**Work instructions:** Write out again, exactly, the lines of the listing below from the first one through the one that contains "Switch calendar to", and no other lines.
═══ Records supplied
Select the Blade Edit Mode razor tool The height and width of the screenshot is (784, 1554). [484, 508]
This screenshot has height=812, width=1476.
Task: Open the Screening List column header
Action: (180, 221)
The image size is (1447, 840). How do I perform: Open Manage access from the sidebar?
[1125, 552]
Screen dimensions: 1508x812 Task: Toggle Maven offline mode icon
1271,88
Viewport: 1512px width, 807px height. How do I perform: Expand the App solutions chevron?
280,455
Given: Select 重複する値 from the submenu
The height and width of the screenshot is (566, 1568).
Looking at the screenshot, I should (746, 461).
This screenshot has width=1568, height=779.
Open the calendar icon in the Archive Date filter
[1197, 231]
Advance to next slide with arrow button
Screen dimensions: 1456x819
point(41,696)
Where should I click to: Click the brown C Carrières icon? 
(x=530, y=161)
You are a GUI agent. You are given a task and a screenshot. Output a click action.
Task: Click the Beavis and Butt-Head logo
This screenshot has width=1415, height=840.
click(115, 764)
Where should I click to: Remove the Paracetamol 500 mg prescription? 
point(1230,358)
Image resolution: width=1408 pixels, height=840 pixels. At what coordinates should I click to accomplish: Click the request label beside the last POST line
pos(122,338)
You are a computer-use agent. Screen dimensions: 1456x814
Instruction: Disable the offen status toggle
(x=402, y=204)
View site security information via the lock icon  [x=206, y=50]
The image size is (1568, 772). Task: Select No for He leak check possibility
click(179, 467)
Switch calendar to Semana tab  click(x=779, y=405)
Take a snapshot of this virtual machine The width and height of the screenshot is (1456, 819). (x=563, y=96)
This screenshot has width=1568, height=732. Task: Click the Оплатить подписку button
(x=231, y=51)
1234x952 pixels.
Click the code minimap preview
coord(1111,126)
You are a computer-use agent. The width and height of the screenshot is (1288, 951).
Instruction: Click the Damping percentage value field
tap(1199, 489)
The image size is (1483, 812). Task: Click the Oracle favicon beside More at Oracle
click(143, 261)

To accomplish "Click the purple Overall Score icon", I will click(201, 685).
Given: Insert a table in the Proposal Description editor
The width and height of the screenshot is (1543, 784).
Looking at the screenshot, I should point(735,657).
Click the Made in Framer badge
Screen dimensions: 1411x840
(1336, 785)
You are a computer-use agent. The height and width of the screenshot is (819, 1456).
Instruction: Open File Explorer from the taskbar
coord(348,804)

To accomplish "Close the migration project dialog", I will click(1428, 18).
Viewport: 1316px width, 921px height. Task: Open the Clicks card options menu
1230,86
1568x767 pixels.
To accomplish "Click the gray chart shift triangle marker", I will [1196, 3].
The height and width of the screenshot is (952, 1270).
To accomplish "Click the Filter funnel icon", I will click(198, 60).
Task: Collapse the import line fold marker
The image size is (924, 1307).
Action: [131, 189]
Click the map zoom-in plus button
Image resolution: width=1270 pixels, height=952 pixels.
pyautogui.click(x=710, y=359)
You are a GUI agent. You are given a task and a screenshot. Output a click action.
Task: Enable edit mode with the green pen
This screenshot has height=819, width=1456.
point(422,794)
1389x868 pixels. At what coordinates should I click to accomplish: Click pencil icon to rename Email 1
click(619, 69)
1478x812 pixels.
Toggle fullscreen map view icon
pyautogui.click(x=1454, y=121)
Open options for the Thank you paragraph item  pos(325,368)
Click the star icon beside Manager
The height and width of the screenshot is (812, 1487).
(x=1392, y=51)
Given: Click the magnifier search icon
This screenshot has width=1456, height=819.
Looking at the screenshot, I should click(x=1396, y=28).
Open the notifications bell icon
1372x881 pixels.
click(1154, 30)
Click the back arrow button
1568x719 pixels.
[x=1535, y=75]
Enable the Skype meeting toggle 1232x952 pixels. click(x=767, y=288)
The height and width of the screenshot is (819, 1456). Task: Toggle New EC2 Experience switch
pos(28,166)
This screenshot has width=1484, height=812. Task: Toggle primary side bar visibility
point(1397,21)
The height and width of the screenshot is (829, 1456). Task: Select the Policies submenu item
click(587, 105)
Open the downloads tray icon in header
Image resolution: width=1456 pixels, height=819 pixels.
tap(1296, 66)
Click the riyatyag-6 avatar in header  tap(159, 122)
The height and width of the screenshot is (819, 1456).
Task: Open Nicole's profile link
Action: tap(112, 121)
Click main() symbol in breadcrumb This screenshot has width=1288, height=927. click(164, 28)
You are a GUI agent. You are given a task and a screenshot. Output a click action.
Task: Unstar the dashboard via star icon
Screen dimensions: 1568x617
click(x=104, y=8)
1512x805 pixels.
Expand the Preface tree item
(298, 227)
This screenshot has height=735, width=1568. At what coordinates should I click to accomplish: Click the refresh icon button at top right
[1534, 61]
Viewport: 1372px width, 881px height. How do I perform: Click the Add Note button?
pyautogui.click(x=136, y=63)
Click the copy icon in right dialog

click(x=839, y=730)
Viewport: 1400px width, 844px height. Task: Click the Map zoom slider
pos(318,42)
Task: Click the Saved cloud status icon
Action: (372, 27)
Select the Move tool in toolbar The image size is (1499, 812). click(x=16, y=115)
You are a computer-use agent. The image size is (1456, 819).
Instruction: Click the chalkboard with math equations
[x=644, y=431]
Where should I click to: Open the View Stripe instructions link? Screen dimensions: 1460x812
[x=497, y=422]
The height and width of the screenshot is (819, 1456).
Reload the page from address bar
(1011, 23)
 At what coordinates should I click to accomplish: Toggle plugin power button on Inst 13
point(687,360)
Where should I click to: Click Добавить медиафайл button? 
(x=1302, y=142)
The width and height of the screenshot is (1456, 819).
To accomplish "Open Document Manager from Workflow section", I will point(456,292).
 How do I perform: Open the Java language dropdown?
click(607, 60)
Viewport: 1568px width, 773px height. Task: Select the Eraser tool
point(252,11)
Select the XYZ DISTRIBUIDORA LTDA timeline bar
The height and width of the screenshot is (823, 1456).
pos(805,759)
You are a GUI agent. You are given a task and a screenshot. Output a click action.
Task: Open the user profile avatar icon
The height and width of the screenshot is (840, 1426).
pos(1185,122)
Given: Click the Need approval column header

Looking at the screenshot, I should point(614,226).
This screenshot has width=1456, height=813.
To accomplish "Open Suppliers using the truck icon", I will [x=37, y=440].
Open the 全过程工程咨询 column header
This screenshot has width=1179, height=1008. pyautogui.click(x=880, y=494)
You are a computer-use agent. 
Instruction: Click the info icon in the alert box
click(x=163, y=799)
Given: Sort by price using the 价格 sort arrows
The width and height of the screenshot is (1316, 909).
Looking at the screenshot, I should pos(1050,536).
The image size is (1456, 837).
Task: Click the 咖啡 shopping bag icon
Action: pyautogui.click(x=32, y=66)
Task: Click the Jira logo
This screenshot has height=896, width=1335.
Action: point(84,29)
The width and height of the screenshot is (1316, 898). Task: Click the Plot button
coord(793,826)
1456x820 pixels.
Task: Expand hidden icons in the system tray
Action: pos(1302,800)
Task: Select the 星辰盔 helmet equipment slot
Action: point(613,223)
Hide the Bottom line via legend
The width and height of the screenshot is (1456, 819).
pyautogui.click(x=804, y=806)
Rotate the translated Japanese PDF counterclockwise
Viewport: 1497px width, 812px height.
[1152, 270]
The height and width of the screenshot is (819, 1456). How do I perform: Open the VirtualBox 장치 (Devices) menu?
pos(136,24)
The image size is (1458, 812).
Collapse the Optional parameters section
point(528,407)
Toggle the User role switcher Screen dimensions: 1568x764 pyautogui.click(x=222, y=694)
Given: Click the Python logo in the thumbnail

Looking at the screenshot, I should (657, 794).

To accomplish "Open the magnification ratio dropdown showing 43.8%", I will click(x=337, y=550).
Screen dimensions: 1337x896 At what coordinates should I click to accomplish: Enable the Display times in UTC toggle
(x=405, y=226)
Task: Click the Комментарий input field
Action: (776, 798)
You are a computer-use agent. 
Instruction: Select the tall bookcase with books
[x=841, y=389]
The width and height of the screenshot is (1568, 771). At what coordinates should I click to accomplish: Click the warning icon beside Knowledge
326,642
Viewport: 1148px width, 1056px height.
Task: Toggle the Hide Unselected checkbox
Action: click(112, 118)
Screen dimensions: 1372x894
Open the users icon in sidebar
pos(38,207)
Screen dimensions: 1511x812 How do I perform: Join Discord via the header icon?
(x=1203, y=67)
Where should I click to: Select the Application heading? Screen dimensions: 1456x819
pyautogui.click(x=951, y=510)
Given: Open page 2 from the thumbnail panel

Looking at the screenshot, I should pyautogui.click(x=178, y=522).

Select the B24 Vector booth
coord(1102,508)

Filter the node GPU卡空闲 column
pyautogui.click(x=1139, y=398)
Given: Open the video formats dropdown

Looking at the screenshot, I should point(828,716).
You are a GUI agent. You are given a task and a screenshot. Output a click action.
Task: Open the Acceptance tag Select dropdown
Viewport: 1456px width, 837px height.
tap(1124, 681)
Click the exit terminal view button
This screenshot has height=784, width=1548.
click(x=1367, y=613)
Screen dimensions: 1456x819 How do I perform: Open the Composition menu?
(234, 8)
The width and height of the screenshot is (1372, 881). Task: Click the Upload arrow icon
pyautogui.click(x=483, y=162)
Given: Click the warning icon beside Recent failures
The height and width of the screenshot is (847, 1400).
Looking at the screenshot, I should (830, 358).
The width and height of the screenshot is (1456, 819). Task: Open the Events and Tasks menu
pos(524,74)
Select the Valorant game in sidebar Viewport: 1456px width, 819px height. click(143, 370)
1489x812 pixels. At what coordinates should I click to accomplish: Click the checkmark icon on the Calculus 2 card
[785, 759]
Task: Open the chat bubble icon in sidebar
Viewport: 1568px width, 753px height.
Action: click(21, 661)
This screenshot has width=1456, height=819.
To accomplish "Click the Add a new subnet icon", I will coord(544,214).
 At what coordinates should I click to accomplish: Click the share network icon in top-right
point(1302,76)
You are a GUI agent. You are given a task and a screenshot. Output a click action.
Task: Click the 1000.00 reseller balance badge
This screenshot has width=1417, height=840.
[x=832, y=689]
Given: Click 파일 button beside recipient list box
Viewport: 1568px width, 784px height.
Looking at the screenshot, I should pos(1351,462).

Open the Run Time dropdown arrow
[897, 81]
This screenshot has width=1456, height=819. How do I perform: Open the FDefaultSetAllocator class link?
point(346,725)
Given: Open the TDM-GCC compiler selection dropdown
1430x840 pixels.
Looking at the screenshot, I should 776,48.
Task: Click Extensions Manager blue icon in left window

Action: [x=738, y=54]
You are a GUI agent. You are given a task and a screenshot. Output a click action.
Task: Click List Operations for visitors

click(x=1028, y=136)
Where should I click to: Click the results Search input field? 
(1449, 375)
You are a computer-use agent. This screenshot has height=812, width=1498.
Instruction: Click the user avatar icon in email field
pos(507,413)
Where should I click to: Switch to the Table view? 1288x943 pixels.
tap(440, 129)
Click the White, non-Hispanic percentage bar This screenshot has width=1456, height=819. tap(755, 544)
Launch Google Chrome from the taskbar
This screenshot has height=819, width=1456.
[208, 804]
══════
**Result of this exercise:**
Select the Blade Edit Mode razor tool The height and width of the screenshot is (784, 1554). [484, 508]
This screenshot has height=812, width=1476.
Task: Open the Screening List column header
Action: (180, 221)
The image size is (1447, 840). How do I perform: Open Manage access from the sidebar?
[1125, 552]
Screen dimensions: 1508x812 Task: Toggle Maven offline mode icon
1271,88
Viewport: 1512px width, 807px height. How do I perform: Expand the App solutions chevron?
280,455
Given: Select 重複する値 from the submenu
The height and width of the screenshot is (566, 1568).
Looking at the screenshot, I should (746, 461).
This screenshot has width=1568, height=779.
Open the calendar icon in the Archive Date filter
[1197, 231]
Advance to next slide with arrow button
Screen dimensions: 1456x819
point(41,696)
Where should I click to: Click the brown C Carrières icon? 
(x=530, y=161)
You are a GUI agent. You are given a task and a screenshot. Output a click action.
Task: Click the Beavis and Butt-Head logo
This screenshot has width=1415, height=840.
click(115, 764)
Where should I click to: Remove the Paracetamol 500 mg prescription? 
point(1230,358)
Image resolution: width=1408 pixels, height=840 pixels. At what coordinates should I click to accomplish: Click the request label beside the last POST line
pos(122,338)
You are a computer-use agent. Screen dimensions: 1456x814
Instruction: Disable the offen status toggle
(x=402, y=204)
View site security information via the lock icon  [x=206, y=50]
The image size is (1568, 772). Task: Select No for He leak check possibility
click(179, 467)
Switch calendar to Semana tab  click(x=779, y=405)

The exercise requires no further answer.